Per il momento quel che sta trapelando è legato alle mascherine. In questi giorni non solo assistiamo all’ennesimo passaggio sulle colorazioni delle regioni e pure di qualche provincia, ma ci toccano pure i soliti pistolotti sugli assembramenti e sui cosiddetti atteggiamenti irresponsabili dei cittadini, in pieno spirito “blame the victim” ossia colpevolizza la vittima. La propaganda cela che se c’è una responsabilità in corso non è quella dei cittadini (i quali escono perché possono farlo), bensì di un sistema che da un anno reitera gli stessi errori e le stesse falsità. La faccio breve: la gente esce perché può uscire; ed esce con le mascherine indosso. Eppure nessuno da un anno dice che quelle mascherine, per buona parte, sono il prodotto di “autocertificazioni” garantite dalle case di produzione come se fossimo ancora nella fase emergenziale quando non si trovavano mascherine. Ecco, dopo un anno non è cambiato nulla. Non c’è un format di requisiti comune a tutte le mascherine divise per “tipologia”, non ci sono standard che consentano una omologazione a livello europeo (tipo i caschi per esempio: i caschi non omologati non possono essere messi in commercio): pertanto ci stiamo “proteggendo” con delle mascherine la cui efficacia non è affatto certa, tant’è che prove di laboratorio evidenziano quanto sto dicendo. Striscia la Notizia per esempio aveva “smascherato” l’efficacia delle mascherine realizzate da FCA per conto della Presidenza del Consiglio. E lo stesso sta accadendo per le mascherine Ffp2. Per amor di patria, taccio (ma solo in questo articolo) sulle inchieste in corso che riguardano l’import di mascherine dalla Cina.

Ora, mentre il dito dei media è puntato sugli assembramenti e sulle colorazioni, dopo un anno, gli italiani non sanno la verità sul mercato redditizio dei cosiddetti sistemi di protezione. Eppure la retorica è tutta concentrata sulla irresponsabilità delle persone.
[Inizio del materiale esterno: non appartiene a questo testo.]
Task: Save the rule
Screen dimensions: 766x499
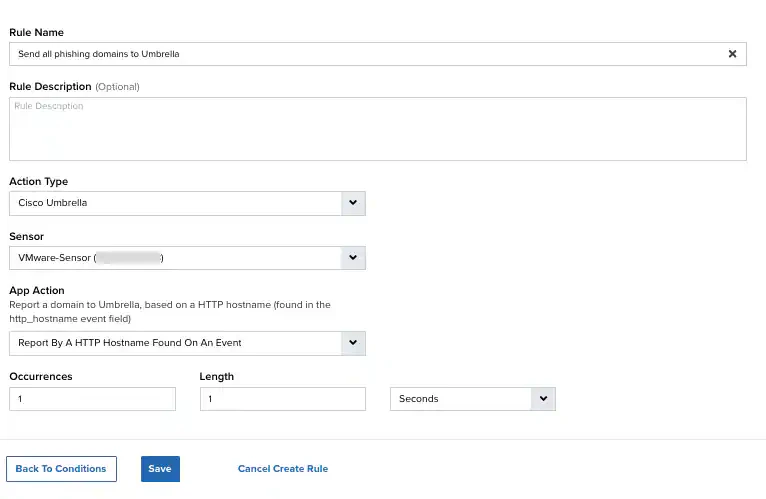Action: click(x=160, y=469)
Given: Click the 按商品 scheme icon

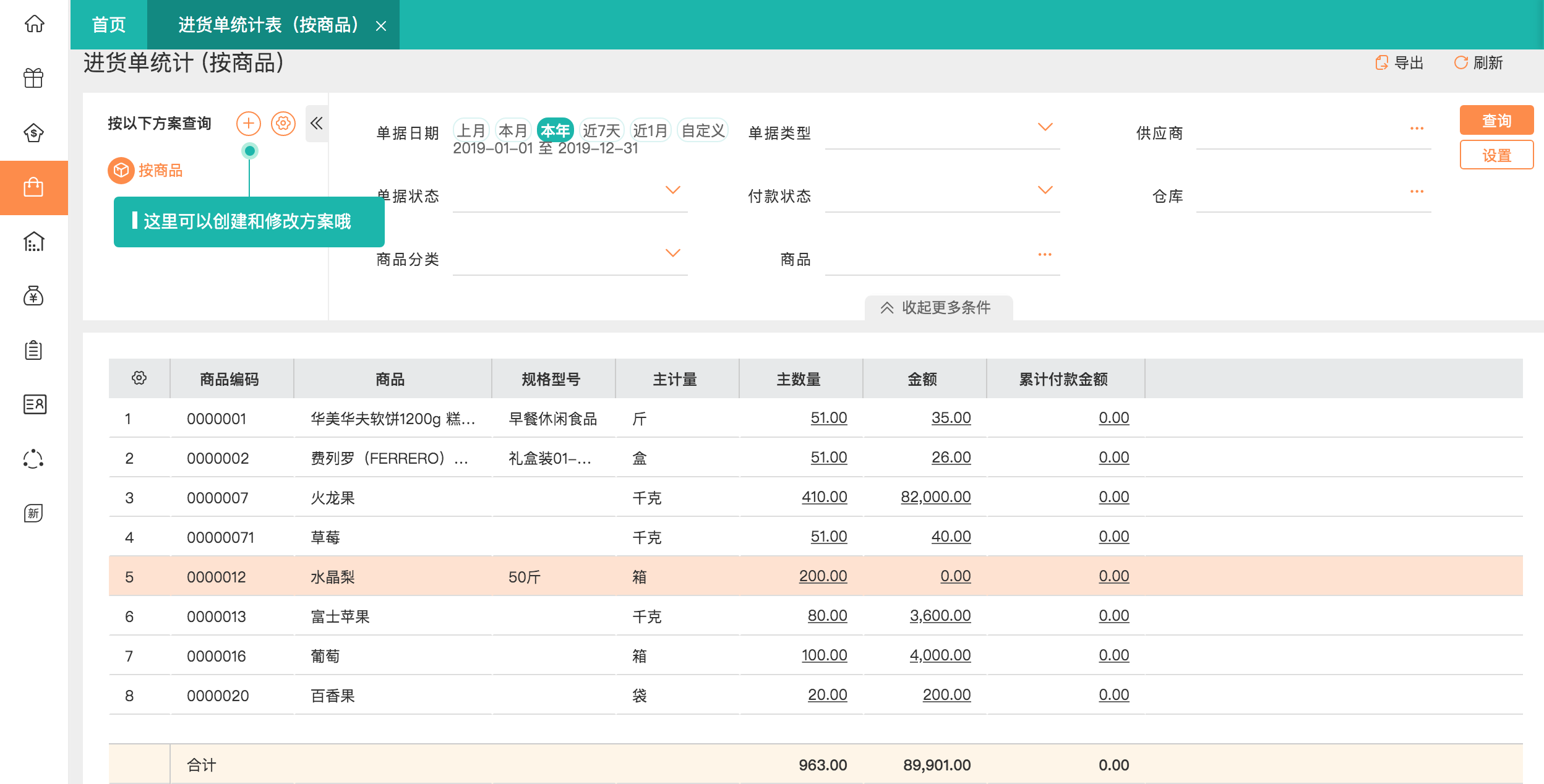Looking at the screenshot, I should pos(120,171).
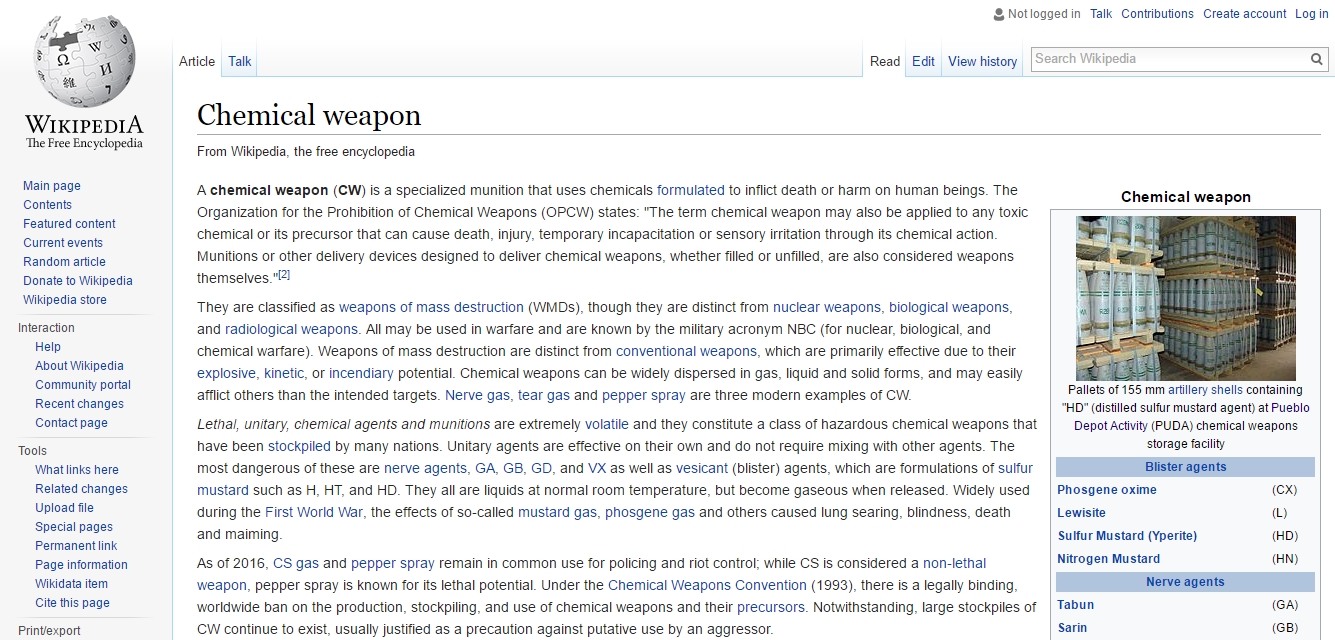Open the Sarin nerve agent link
The height and width of the screenshot is (640, 1335).
tap(1072, 628)
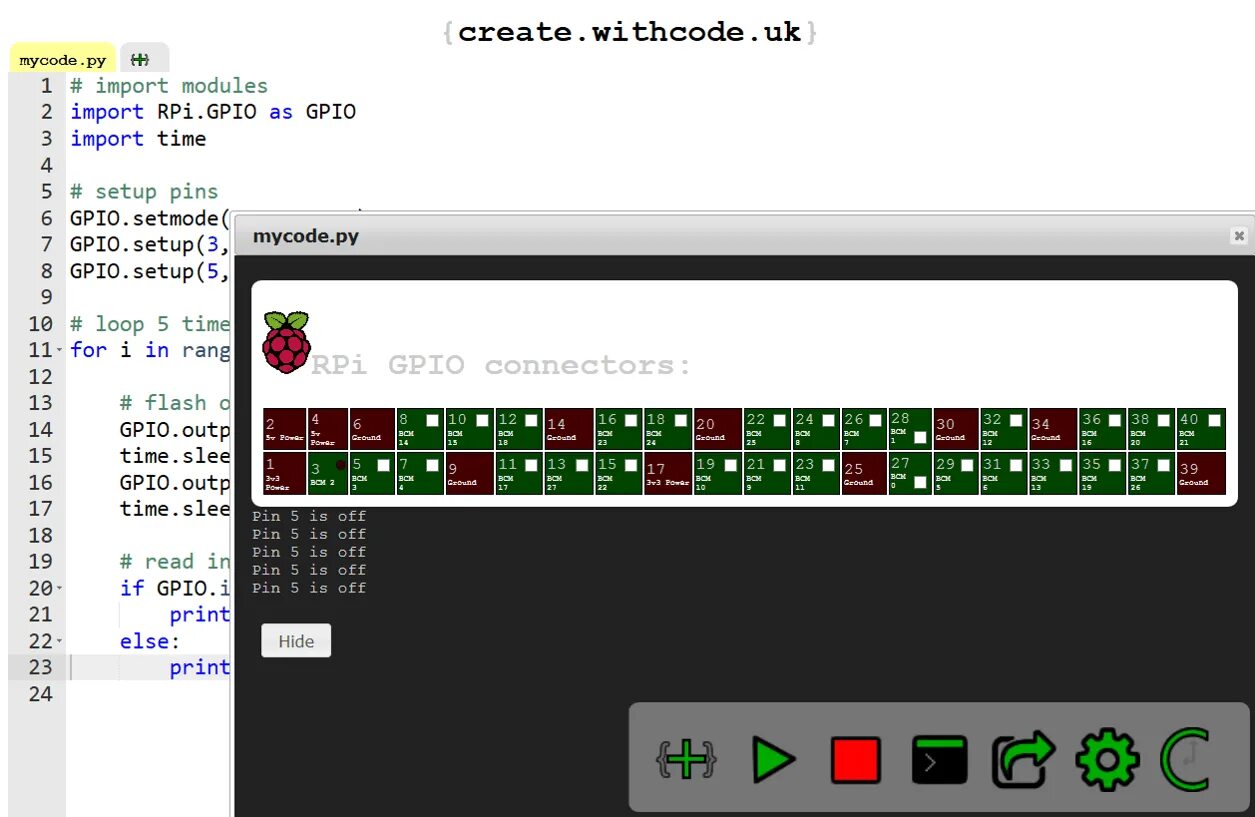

Giusto per chiudere, informo che il ministro Speranza da mesi ha alcune mie interrogazioni su questi argomenti e non si degna di rispondere. Forse perché teme di dover raccontare agli italiani che lui è il primo a non sapere quanto siano efficaci queste miracolose mascherine. E che le stiamo indossando soltanto perché non abbiamo voglia di rotture di scatole.